В тот ноябрьский четверг я запомнила её из-за зелёной блузки. Я выносила мусор, а она стояла на площадке перед своей дверью — в блузке, с причёской, как из парикмахерской, с блестящими серьгами-гвоздиками. От неё пахло пыльцой и лаком для волос. Я спросила, какой праздник. Она сказала: «Семьдесят четыре». И добавила, что заказала стол в ресторане «Каравелла» возле парка.

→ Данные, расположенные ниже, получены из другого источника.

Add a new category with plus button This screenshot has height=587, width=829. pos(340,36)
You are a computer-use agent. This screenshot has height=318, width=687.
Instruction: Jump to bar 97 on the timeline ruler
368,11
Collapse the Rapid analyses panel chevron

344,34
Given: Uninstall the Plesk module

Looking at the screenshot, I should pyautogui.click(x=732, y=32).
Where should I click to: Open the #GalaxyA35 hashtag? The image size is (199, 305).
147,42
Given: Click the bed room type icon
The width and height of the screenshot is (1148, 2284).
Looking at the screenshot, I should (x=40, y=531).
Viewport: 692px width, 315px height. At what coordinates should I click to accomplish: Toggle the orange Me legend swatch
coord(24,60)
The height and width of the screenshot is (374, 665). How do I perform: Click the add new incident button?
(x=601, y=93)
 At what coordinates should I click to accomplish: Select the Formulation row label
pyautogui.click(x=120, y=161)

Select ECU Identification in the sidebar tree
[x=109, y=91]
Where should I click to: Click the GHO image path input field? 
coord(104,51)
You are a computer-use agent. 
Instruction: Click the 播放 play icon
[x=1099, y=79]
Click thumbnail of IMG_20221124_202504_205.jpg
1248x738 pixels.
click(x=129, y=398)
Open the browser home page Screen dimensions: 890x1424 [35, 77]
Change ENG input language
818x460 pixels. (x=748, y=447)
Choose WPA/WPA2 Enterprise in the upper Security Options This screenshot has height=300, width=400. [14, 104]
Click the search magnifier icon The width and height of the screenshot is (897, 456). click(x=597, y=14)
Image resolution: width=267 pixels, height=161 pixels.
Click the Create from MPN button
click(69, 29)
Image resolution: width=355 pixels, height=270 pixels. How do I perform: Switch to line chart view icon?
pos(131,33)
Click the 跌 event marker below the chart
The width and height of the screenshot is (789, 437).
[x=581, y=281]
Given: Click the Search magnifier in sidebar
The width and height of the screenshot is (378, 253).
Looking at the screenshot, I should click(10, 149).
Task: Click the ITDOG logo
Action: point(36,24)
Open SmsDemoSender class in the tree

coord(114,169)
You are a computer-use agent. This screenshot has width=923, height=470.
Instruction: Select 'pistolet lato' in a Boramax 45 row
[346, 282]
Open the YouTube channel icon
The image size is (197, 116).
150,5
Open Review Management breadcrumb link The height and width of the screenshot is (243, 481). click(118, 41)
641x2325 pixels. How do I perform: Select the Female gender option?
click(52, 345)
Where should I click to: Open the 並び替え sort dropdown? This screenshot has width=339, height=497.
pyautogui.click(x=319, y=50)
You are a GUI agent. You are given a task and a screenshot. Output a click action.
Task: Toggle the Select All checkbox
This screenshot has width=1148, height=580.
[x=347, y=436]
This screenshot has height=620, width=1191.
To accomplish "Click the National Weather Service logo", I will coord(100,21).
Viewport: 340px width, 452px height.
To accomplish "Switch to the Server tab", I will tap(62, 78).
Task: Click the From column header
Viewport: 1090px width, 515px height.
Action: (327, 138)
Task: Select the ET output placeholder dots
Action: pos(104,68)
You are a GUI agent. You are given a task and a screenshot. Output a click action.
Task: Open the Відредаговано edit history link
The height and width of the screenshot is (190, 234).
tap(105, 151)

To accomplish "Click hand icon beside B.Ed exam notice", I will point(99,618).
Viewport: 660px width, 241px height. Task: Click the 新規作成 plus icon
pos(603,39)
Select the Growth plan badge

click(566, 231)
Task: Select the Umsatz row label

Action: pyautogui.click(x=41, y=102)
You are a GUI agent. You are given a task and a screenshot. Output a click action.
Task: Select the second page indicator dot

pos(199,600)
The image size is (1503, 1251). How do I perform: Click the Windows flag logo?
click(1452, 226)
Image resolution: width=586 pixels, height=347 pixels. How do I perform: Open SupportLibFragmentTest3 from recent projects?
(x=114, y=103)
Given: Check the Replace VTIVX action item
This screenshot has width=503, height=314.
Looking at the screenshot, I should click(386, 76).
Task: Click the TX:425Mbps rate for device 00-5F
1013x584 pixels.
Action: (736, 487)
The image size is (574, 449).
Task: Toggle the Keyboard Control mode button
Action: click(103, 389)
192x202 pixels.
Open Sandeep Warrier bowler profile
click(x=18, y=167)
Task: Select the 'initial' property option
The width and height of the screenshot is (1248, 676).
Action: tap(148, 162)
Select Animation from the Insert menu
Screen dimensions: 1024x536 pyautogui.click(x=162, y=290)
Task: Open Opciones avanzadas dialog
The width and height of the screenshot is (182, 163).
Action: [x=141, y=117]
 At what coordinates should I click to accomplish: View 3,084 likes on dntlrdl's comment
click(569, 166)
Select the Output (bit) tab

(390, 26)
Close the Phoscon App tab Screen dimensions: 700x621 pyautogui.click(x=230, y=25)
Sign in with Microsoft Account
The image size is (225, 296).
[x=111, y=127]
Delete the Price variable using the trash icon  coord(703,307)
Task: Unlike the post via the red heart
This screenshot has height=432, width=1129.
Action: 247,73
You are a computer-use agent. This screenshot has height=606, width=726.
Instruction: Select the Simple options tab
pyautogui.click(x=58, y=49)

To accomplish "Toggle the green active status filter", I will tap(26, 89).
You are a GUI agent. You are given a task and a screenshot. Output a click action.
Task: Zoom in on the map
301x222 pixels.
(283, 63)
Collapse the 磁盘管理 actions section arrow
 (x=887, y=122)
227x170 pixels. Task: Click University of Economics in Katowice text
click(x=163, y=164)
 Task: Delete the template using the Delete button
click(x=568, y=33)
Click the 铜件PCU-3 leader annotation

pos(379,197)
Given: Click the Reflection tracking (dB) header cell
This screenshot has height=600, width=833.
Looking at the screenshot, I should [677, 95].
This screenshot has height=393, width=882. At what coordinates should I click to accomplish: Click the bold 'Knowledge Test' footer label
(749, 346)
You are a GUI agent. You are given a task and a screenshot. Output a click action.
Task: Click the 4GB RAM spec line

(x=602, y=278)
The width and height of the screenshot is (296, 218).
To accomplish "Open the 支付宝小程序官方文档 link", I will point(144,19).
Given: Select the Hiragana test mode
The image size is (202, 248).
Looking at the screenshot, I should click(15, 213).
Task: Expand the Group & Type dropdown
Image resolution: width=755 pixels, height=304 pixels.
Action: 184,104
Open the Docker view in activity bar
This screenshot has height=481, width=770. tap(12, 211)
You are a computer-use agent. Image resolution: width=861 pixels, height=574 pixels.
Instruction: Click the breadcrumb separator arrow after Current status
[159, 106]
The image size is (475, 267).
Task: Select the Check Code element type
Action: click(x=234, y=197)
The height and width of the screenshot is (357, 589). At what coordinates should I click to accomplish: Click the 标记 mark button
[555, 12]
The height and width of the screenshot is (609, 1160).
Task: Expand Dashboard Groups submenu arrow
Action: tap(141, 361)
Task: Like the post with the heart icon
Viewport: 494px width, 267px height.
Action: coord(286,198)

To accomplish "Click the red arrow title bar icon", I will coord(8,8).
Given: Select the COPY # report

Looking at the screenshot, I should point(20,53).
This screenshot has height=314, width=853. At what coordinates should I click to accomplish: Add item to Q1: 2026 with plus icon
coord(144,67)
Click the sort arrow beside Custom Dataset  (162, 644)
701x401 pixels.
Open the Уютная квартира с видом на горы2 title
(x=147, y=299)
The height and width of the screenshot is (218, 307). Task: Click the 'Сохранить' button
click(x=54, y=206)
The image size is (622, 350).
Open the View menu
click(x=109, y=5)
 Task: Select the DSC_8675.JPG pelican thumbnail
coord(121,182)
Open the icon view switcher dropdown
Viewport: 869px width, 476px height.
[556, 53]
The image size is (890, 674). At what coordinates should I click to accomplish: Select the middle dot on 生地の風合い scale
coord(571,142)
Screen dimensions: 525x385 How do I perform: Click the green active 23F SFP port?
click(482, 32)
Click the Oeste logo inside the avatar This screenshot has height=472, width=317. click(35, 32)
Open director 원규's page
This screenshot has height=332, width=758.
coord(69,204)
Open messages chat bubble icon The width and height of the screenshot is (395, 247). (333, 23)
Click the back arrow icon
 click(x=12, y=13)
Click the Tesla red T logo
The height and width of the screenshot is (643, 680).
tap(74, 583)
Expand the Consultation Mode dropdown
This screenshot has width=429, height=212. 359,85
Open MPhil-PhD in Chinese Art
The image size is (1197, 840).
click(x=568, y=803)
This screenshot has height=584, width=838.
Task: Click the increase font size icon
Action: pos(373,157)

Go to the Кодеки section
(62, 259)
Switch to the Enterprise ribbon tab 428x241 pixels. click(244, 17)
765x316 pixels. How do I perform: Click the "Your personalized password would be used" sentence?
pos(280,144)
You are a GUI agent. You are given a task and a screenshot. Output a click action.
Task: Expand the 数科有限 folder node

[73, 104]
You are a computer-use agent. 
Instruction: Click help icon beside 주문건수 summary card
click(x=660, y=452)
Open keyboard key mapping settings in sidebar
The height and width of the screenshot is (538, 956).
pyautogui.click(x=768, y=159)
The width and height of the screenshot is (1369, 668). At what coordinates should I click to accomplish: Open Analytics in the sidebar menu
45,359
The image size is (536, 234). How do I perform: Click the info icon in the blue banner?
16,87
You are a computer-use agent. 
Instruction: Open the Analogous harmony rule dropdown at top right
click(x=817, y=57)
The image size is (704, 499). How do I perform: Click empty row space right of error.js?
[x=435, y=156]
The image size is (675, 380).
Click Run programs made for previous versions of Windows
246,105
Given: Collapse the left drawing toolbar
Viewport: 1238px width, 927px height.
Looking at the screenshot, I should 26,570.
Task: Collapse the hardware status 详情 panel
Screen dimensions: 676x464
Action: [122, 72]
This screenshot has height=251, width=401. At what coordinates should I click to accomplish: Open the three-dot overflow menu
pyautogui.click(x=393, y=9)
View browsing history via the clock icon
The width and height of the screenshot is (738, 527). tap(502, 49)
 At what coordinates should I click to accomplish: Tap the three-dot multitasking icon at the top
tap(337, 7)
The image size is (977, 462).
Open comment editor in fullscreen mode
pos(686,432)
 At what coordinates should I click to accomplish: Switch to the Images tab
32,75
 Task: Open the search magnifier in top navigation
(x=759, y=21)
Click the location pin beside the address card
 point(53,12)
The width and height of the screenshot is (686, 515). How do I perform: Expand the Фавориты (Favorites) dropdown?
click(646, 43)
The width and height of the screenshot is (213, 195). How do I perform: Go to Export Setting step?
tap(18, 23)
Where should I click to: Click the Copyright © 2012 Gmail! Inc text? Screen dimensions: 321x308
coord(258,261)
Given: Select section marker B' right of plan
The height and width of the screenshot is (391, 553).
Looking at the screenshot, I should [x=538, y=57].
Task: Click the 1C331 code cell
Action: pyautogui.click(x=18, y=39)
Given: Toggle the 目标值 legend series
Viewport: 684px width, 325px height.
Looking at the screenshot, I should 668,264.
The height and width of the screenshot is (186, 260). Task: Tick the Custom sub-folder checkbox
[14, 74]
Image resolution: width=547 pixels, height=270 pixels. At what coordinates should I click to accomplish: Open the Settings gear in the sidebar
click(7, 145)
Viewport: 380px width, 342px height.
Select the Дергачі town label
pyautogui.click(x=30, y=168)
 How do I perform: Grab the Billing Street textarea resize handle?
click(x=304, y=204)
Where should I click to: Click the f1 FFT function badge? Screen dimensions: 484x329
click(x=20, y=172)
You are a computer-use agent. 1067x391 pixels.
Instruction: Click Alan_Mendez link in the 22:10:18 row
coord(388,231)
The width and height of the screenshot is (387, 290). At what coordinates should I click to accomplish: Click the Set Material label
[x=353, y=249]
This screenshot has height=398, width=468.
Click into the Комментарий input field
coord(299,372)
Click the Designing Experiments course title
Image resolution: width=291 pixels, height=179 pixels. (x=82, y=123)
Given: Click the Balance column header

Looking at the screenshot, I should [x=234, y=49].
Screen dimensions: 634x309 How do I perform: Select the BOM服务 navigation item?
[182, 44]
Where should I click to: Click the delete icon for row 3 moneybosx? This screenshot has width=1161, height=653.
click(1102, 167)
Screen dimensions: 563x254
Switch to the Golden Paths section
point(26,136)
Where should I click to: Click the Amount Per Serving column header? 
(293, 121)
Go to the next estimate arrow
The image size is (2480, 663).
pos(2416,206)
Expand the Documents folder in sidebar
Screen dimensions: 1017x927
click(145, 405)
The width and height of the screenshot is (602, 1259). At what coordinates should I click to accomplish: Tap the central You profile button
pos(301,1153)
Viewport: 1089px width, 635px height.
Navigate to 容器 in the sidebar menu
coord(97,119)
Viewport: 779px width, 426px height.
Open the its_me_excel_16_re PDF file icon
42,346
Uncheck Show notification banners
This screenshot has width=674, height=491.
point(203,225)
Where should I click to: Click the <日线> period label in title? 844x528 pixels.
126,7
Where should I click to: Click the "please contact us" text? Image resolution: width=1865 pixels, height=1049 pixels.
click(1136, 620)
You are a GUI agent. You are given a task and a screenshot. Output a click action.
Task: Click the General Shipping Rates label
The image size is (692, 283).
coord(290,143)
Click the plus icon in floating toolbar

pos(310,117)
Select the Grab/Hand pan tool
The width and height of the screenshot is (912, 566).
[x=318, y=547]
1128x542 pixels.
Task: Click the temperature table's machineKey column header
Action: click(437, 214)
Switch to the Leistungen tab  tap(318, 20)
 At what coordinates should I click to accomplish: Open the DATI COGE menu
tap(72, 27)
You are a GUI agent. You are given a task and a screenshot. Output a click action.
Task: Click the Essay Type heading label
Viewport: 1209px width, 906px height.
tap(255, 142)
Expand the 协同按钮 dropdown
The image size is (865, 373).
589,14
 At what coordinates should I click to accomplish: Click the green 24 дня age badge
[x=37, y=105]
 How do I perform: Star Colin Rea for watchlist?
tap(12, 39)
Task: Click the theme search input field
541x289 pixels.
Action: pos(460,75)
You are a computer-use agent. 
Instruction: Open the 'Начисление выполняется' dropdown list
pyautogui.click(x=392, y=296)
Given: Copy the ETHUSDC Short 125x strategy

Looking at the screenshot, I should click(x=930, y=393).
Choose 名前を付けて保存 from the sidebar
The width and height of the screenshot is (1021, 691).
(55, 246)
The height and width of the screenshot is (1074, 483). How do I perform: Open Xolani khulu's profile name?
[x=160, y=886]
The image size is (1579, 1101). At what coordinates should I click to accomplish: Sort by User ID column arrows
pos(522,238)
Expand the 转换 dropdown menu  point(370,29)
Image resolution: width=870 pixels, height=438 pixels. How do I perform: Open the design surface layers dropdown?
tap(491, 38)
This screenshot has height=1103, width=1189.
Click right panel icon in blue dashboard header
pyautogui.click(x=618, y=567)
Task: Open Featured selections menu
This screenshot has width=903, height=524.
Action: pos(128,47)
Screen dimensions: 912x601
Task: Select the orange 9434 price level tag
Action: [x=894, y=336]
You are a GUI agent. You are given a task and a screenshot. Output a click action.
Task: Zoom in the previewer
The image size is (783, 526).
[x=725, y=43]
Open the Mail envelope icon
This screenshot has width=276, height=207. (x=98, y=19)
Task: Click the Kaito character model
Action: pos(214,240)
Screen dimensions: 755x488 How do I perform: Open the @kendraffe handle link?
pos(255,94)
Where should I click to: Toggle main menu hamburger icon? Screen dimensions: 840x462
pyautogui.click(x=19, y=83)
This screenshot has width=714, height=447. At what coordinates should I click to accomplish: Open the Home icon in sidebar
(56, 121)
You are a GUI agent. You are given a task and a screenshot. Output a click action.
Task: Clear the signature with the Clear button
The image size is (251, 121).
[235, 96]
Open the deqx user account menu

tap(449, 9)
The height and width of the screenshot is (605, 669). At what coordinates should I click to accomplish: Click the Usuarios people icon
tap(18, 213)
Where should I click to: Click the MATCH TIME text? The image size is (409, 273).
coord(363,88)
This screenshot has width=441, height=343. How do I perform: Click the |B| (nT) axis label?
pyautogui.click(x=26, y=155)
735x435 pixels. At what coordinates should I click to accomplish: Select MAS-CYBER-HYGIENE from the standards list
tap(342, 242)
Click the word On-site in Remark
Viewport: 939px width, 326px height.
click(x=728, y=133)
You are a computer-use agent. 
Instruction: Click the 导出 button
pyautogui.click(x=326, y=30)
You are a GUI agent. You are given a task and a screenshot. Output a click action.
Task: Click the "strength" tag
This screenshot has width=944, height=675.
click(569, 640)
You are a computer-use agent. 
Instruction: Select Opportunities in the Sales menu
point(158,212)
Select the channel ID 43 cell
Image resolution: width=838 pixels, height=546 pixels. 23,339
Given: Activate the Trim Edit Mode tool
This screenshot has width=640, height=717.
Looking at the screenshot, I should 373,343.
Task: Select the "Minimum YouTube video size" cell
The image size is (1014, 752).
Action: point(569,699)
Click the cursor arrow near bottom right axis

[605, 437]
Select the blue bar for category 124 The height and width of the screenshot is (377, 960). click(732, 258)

Ресторан этот — не фешенебельный, но с тяжёлыми скатертями и официантами в красных жилетах. Там по выходным играет скрипач, а в меню есть борщ с пампушками, рыба по-селянски и медовик, который всегда приносят с ванильным соусом.

— Дети приедут? — спросила я просто из вежливости.

Она поправила воротник блузки, провела ладонью по двери, будто стряхнула пыль, которой там не было.

— Сын из Киева, дочка из Одессы. Младший, Дмитрий, — с проспекта Мира, ему пятнадцать минут на маршрутке.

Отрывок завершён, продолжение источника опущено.